With the amount of unfunded debt the city of Sacramento faces over the next three decades, you could build a light-rail line to Sacramento International Airport. And when you got there, you could build another terminal.
That's the stark message delivered Tuesday by City Manager John Shirey, whose office laid out the city's nearly $2 billion in unfunded liabilities to a subdued City Council. Those bills include bond and lease payments on public projects, pension contributions and retiree medical benefits some of which have no stable funding source.
It was the first time those mountainous obligations were presented to the City Council as a whole. But with a council that includes two new members and is entering another round of budget discussions, it was a statement that needed to be made to avoid future difficulties, Shirey said.
"I know these numbers are big and can seem scary," he said in an interview. "This is about trying to inform and make people aware that the city does have debts and liabilities, and we are managing them. If we're prudent in our financial dealings, we'll be fine."
Most worrisome, Shirey said, is $440 million in retiree medical benefits that the city has no plan to fund besides annual payments of $11 million from the already battered general fund budget, which funds core city services such as police protection, park maintenance and fire personnel. The total unfunded liability stemming from medical benefits has grown by $60 million in the past five years.
Under agreements reached between the City Council and labor unions more than 20 years ago, most city retirees receive $300 a month for medical costs.
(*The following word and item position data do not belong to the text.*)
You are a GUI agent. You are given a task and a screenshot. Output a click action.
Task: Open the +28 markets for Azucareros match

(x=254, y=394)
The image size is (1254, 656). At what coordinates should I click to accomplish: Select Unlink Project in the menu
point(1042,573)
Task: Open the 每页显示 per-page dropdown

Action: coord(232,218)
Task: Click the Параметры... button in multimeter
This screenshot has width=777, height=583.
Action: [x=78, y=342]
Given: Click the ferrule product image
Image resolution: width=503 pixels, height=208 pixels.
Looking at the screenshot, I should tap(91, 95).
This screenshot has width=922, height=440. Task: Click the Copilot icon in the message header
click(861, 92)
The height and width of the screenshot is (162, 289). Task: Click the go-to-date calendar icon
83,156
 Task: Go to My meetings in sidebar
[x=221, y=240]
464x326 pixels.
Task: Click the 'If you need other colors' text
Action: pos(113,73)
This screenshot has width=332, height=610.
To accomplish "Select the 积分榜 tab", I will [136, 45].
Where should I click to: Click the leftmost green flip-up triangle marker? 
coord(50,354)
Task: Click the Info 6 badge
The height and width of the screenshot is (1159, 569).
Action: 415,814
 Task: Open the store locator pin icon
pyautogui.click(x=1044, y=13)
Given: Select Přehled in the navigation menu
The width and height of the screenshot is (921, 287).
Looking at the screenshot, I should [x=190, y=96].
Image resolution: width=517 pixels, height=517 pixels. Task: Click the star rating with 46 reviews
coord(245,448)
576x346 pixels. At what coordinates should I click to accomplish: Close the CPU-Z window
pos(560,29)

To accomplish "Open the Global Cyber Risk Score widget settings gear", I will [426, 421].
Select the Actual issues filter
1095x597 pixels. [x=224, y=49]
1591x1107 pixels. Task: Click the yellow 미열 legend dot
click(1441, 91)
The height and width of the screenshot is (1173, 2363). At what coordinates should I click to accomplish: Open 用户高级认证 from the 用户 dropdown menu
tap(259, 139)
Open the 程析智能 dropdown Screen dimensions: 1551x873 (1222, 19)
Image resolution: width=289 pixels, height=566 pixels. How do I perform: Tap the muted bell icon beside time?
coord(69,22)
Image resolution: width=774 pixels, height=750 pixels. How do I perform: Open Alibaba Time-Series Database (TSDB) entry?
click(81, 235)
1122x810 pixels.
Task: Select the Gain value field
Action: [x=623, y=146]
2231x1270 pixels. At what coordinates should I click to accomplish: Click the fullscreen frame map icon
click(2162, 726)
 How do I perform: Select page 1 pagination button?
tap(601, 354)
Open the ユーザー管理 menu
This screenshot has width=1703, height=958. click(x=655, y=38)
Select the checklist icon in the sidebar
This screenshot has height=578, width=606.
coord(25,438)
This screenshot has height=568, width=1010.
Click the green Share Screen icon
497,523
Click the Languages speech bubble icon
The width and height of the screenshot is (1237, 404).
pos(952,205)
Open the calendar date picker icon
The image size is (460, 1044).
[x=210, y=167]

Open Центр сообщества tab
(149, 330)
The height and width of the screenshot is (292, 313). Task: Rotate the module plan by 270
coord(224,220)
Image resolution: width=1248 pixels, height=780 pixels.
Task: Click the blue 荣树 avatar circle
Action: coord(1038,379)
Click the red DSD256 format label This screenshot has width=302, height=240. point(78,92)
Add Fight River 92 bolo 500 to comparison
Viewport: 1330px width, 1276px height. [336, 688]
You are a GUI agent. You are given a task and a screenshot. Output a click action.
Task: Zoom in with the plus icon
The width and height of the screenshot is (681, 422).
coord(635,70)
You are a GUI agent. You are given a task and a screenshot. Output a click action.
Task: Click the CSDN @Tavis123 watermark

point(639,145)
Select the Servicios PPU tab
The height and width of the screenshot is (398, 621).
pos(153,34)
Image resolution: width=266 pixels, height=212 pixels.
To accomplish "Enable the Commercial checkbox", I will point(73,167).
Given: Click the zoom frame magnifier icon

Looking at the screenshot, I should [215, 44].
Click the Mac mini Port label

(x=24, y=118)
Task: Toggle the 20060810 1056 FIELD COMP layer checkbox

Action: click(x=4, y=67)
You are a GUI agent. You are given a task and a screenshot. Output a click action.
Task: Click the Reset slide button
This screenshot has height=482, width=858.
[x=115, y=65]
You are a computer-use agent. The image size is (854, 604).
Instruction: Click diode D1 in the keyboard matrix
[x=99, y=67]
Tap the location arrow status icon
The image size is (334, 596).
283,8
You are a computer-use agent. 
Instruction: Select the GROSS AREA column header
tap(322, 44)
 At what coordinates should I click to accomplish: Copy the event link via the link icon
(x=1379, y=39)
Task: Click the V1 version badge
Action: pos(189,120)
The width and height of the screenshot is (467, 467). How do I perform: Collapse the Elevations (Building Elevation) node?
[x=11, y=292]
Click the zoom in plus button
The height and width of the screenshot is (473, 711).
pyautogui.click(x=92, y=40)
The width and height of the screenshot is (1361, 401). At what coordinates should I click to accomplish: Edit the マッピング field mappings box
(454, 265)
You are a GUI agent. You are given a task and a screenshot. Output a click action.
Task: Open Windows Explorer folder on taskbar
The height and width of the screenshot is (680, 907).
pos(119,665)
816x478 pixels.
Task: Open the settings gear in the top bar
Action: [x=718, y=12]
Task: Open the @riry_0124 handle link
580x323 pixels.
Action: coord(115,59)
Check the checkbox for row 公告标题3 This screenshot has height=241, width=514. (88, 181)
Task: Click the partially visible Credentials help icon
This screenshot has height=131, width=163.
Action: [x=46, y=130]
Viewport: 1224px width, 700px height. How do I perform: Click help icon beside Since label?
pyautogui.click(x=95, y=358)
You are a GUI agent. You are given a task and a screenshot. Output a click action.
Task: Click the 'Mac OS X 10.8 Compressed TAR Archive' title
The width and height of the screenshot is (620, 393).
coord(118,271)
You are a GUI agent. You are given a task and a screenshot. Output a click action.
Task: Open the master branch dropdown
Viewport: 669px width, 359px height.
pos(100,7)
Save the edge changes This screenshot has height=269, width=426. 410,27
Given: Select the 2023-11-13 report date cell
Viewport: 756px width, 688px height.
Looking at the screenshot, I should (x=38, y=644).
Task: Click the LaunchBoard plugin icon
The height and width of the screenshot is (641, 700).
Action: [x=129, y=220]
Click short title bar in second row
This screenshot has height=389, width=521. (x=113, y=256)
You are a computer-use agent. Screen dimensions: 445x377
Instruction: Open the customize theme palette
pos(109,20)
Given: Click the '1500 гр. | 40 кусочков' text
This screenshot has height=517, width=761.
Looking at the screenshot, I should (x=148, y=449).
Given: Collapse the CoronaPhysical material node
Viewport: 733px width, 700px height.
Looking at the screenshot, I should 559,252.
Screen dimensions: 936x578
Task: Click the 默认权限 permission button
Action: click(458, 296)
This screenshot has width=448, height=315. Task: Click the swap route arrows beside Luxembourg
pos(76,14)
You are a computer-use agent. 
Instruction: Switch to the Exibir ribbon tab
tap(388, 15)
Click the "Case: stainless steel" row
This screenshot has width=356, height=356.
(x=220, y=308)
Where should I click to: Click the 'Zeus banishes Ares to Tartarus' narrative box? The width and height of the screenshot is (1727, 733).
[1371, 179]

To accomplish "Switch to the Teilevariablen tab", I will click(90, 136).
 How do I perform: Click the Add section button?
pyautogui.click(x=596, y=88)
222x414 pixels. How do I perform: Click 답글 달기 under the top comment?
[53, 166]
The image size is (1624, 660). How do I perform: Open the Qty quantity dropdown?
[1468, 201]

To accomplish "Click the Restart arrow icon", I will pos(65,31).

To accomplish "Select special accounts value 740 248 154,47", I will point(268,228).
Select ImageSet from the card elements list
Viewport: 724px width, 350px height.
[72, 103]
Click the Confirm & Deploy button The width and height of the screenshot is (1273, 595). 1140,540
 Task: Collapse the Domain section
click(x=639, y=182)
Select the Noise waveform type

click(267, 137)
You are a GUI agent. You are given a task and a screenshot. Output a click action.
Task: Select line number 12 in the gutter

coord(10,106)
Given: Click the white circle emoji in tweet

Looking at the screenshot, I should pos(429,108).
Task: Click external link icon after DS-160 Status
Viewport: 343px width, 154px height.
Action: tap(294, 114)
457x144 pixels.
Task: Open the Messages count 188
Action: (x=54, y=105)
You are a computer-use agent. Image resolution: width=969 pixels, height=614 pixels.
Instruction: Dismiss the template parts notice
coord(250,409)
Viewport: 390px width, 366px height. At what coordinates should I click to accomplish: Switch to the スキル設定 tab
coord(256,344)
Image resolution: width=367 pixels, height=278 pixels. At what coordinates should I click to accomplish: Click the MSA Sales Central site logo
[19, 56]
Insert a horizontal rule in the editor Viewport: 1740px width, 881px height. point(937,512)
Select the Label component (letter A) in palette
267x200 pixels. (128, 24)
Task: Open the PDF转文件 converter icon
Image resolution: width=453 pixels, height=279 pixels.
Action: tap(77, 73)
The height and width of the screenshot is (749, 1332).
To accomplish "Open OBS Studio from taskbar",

Employees who retire from the Fire Department get roughly $750 a month.
The pay-as-you-go formula that funds those benefits is not sustainable, Shirey said. To keep pace with future obligations to the medical benefit, he said annual payments by the city would need to increase by $30 million. Instead, Shirey said he plans to address the threat by seeking concessions from labor groups and creating a more structured funding mechanism for the benefits.
Other local governments across the region and state are dealing with similar situations. Two years ago, cities and counties in the Sacramento area had $1.4 billion in unfunded retiree health benefits, a number that has likely risen since then.
Mike Shires, an associate professor of public policy at Pepperdine University whose expertise is state and local government finance, said the practice of cities carrying unfunded debt for medical benefits is "very widespread" in California.
"Almost no cities set aside money to pre-fund their obligations for health care," he said. "They almost all do it on an ongoing basis, mostly because they're allowed to."
Sacramento's practice of paying retirees a flat rate every month is somewhat rare in California, Shires said. He said cities such as Sacramento came to those kinds of agreements with labor unions and continued to increase benefits when finances were better.
"It was all funded with the general concept that the world was always going to be the same as it was 2005, with rising housing values and rising stock market values," he said. "The last four or five years, reality has set in and cities are getting handed the bill."
Sacramento has taken some steps to ease the burden moving forward. The city's largest labor union Local 39 has already agreed to forgo the benefit for newly hired employees. Middle managers and high-ranking officials not represented by a labor group also have agreed to that change.
Shirey said he would seek to eliminate the benefit for new hires in other labor groups and for existing employees.
He also said he is considering recommending to the City Council that a trust fund be created to support the benefits. That fund would draw not just from city contributions, but returns on investments, much like a pension plan.
Some cities have already formed funds to help pay for benefits.
In Folsom, the city set up a reserve trust fund for retiree health costs in 2007. Roseville did the same in February 2011 and is seeking to limit future increases to health insurance benefits for its employees, said Brian Jacobson, city spokesman.
While Shirey said the unfunded medical benefits were the most worrisome debt facing Sacramento, unfunded obligations also exist in the city's pension plans. That number has nearly tripled, from $161 million in 2004 to $469 million today, according to a report submitted to the City Council by Treasurer Russ Fehr.
The amount of unfunded pension liability is a result of many factors, according to Fehr's report. Returns on investments made by pension plans have fallen short of assumptions for half of the years since 2000; retirees are living longer, requiring cities to make pension payments for greater lengths of time; the city took "rate holidays" in which it did not contribute to its pension plans at full scale for a year at a time; and employee benefits have been enhanced as city contributions remained steady.